Now, we just need to figure out what 'x' is. To get 'x' by itself in the middle, we need to get rid of the "-3". We can do this by adding 3 to all parts of the inequality:
$-1 + 3 \leq x-3 + 3 \leq 1 + 3$
$2 \leq x \leq 4$

So, 'x' must be a number between 2 and 4, including 2 and 4.

Alternative answer

Answer: $2 \leq x \leq 4$ Explain
This is a question about <how numbers behave when you square them, and how that works with inequalities>. The solving step is:

First, let's think about what happens when you square a number. If a number squared is less than or equal to 1, like $y^2 \leq 1$, what kind of numbers can 'y' be? Well, if $y=1$, $y^2=1$, which works! If $y=-1$, $y^2=1$, which also works! If $y=0$, $y^2=0$, which works. But if $y=2$, $y^2=4$, which is too big. And if $y=-2$, $y^2=4$, which is also too big. So, for $y^2 \leq 1$ to be true, 'y' has to be somewhere between -1 and 1 (including -1 and 1).
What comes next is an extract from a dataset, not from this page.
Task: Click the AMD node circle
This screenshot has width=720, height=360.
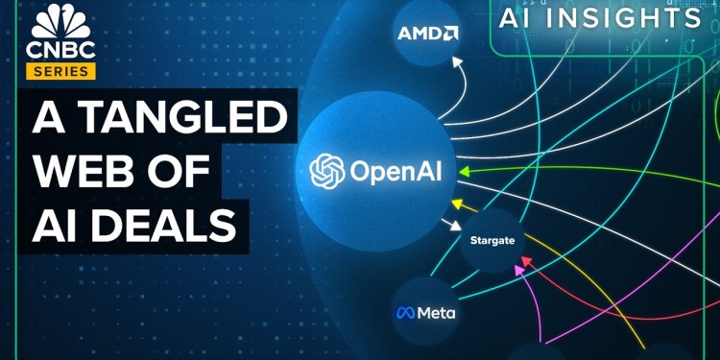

In our problem, the 'something' that's being squared is $(x-3)$. So, we know that $(x-3)$ must be between -1 and 1.
This looks like: $-1 \leq x-3 \leq 1$.

Now, we just need to get 'x' all by itself in the middle! To do that, we can add 3 to all parts of the inequality.
$-1 + 3 \leq x-3 + 3 \leq 1 + 3$

Let's do the math for each part:
$-1 + 3$ equals $2$.
$x-3 + 3$ equals $x$.
$1 + 3$ equals $4$.

So, putting it all together, we get: $2 \leq x \leq 4$.
This means 'x' can be any number from 2 all the way up to 4, including 2 and 4!